Musical memory markers in time

Old favourites: ABC Radio breakfast show presenter Matt Dowling with his Vinyl Vault co-host Anthony Brophy. Photo by Rodney Braithwaite

So bad news does come in threes.

In the space of just three weeks we have lost three Australian musical icons and the palette of our cultural landscape is greyer for their absence.

The musical pedigrees of Archie Roach, Judith Durham and Olivia Newton-John could not have been more different, yet they shared a quality unique to all popular singers — they gave us something of their soul and in doing so placed a marker in time for all of us.

When Judith’s soaring voice appeared on the horizon with I’ll Never Find Another You and Georgy Girl the world was suddenly sunnier, as Australian performers took their place on the world stage.

To me, as a young British teenager, Australia was a strange and faraway place, but Judith’s made it shimmer with joyful possibilities.

Similarly Olivia’s sunshine smile and sweet voice was a slice of Australian summer during the darkness of punk and the counterculture. As angry and rebellious as you wanted to be, you couldn’t help but melt when you heard her voice. I also remember her honeyed version of the murder ballad Banks of the Ohio as a surreal blend of death and beauty. She became a global star, and a compassionate advocate for cancer battlers, but never lost her Australian girl-next-door sweetness.

When I arrived in Australia in 1992, Archie’s debut single Took The Children Away was still fresh on the airwaves. For me it pricked a soap bubble to reveal a darker reality to this Shangri-La of a place. For a new immigrant with postcards of Ramsay St blue skies and white beaches in the back pockets of his mind, Archie’s spear of truth opened a window on to the pain of the Stolen Generations and the devastating effects of white colonialism.

The legacy of these three very different singers shows just how powerful music can be as a talisman of emotion in our lives.

Which brings me to another sad loss — smaller in significance and more local perhaps than the above giants, but nonetheless just as important in providing markers for our lives.

Next Tuesday, after 416 episodes, our now Deputy Mayor Anthony Brophy presents his final Vinyl Vault section on ABC radio presenter Matt Dowling’s breakfast show.
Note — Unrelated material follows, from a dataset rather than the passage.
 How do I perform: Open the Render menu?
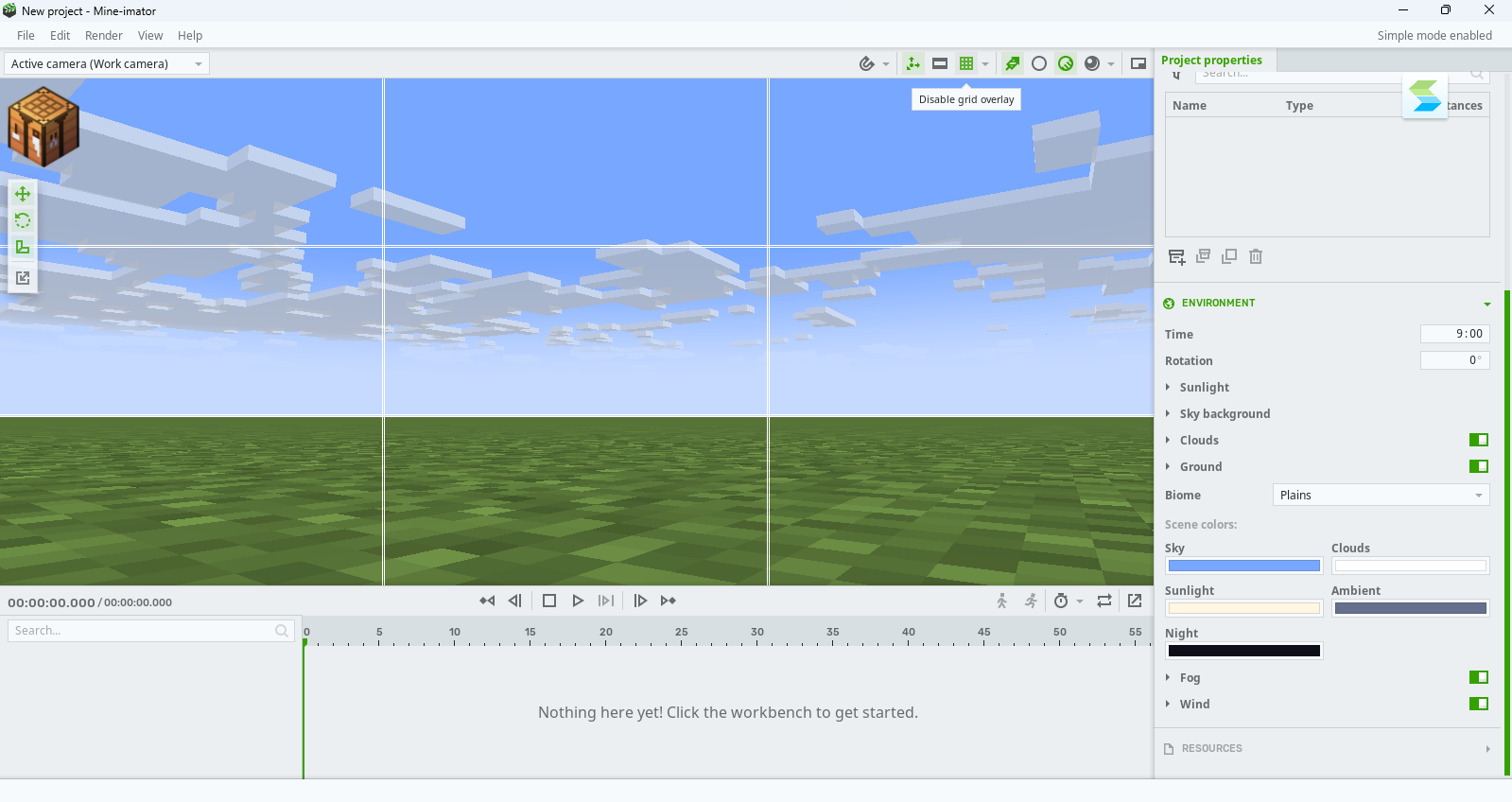(103, 35)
For the past 11 years, ‘Broph’ has dug out sometimes forgotten or obscure musical memories of the past 60 years of popular music.
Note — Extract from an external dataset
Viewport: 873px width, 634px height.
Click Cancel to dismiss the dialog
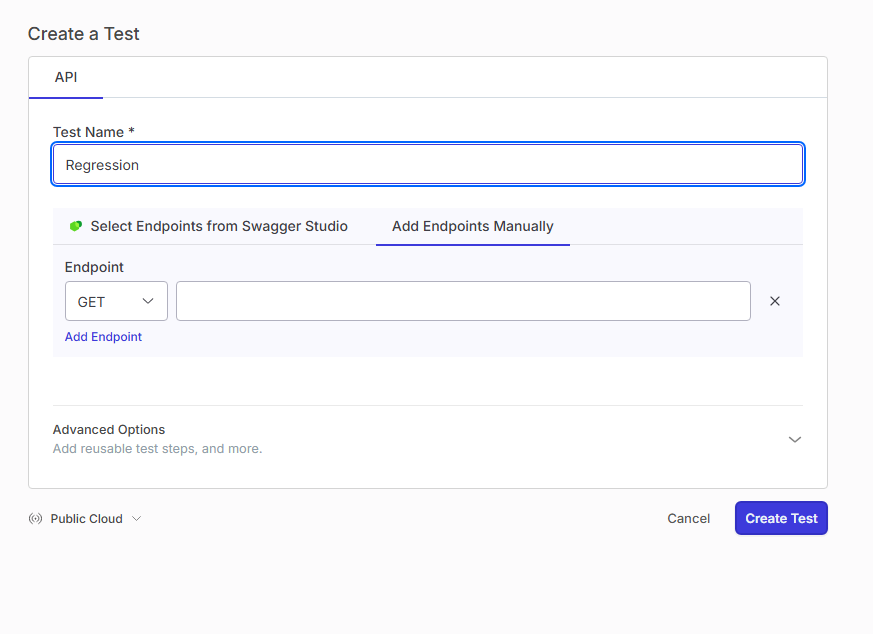[688, 518]
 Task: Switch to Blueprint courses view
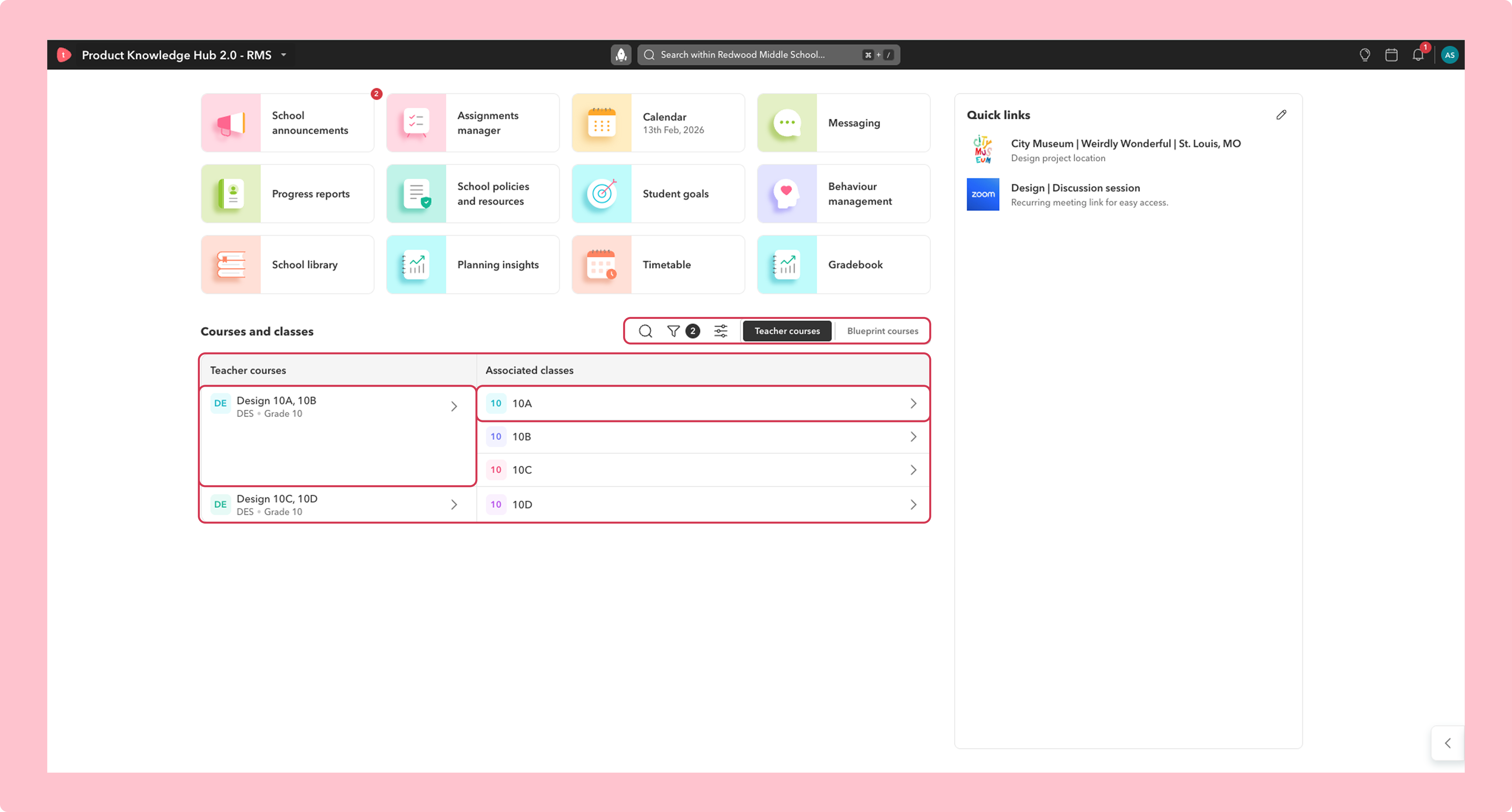pyautogui.click(x=882, y=331)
Before retirement made me lazy, I would begin every Tuesday at 7.45am listening to Broph’s encyclopaedic knowledge of pop history signalled with a signature creaking door opening on to a dusty cellar of memories.
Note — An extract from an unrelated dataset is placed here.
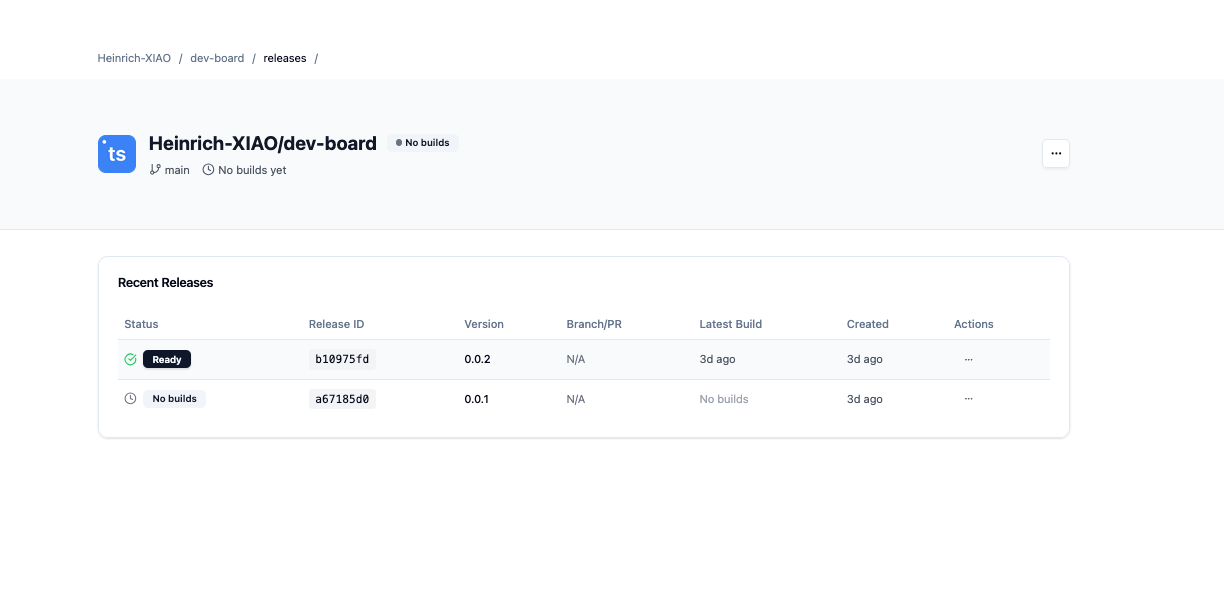The height and width of the screenshot is (593, 1224).
Task: Click the git branch icon beside main
Action: coord(155,170)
With his passion and breathless delivery, Broph has treated us to reminders of one-hit-wonder love songs, bands and solo artists from the 1960s to more recent years.

We’ve had almost forgotten big hitters such as Bread, 1927, ELO, Lloyd Cole, Midge Ure, Ray Parker Junior or Jim Reeves, and then some perhaps best forgotten chewing gum ditties such as Middle of the Road’s Chirpy Chirpy Cheep Cheep.

Love them or hate them, each taps a mainline to a place, a feeling or a moment in time for anyone who has lived with music as a backdrop to their life — which I think would be most of us.